— Records —
= Beginning of Section =
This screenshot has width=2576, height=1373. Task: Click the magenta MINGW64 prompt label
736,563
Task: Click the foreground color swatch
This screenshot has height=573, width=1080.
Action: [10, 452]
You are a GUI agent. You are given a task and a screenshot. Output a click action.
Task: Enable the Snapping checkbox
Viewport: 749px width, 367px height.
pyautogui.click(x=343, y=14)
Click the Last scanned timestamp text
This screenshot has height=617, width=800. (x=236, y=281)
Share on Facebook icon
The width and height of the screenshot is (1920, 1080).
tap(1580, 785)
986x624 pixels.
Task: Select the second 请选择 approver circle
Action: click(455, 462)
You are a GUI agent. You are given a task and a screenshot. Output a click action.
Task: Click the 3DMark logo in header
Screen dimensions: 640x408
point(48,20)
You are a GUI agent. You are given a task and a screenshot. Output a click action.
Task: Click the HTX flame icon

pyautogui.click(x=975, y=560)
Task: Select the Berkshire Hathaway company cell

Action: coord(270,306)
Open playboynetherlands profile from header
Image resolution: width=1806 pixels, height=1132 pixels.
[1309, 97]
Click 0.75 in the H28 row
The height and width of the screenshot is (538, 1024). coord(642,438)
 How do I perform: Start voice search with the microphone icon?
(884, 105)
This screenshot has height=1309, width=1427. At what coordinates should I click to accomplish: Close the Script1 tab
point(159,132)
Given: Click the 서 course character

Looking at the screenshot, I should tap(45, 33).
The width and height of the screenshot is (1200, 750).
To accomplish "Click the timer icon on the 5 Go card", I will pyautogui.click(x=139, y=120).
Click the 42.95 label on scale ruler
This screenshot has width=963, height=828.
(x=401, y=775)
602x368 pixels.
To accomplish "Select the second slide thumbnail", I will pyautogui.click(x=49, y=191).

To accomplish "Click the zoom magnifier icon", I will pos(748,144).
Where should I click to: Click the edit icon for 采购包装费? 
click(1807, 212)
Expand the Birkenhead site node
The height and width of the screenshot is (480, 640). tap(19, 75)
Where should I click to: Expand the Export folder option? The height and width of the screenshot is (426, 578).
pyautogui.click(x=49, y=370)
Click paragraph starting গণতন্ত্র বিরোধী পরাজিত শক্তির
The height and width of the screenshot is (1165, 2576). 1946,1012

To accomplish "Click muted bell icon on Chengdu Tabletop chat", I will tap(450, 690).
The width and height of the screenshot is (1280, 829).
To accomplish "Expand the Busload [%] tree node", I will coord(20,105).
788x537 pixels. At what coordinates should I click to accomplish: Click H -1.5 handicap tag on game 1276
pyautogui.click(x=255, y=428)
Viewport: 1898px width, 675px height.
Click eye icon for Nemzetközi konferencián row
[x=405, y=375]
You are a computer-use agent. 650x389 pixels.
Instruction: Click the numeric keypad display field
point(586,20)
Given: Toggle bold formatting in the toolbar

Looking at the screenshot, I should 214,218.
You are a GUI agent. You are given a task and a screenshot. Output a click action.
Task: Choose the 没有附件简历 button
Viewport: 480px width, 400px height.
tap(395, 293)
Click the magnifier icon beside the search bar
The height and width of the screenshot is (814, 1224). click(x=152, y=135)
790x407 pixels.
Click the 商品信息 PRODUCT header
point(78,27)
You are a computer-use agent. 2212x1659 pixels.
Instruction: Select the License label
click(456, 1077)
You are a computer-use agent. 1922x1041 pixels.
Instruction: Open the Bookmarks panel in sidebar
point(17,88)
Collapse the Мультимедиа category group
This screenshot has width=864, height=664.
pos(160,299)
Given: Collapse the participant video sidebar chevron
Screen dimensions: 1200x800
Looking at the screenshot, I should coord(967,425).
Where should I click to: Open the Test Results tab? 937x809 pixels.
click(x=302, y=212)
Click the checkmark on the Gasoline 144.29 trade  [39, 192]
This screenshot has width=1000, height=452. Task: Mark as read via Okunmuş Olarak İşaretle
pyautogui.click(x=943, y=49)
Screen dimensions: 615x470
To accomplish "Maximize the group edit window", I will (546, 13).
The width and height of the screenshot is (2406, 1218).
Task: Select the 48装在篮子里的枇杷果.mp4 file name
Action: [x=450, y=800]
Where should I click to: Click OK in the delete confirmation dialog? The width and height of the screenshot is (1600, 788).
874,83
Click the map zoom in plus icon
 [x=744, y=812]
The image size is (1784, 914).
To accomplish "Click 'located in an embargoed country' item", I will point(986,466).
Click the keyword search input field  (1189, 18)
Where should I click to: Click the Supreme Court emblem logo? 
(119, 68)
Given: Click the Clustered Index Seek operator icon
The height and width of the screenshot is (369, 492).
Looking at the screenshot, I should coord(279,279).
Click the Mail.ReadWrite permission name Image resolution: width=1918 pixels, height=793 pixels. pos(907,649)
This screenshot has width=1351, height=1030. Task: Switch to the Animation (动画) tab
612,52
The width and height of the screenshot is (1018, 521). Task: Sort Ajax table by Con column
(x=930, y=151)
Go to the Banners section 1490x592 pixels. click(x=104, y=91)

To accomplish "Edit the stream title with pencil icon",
= End of Section =
— What you have to do —
Search the data above for the string "computer". Report every line where it is found.

— Exercise response —
You are a computer-use agent. 650x389 pixels.
You are a computer-use agent. 2212x1659 pixels.
You are a computer-use agent. 1922x1041 pixels.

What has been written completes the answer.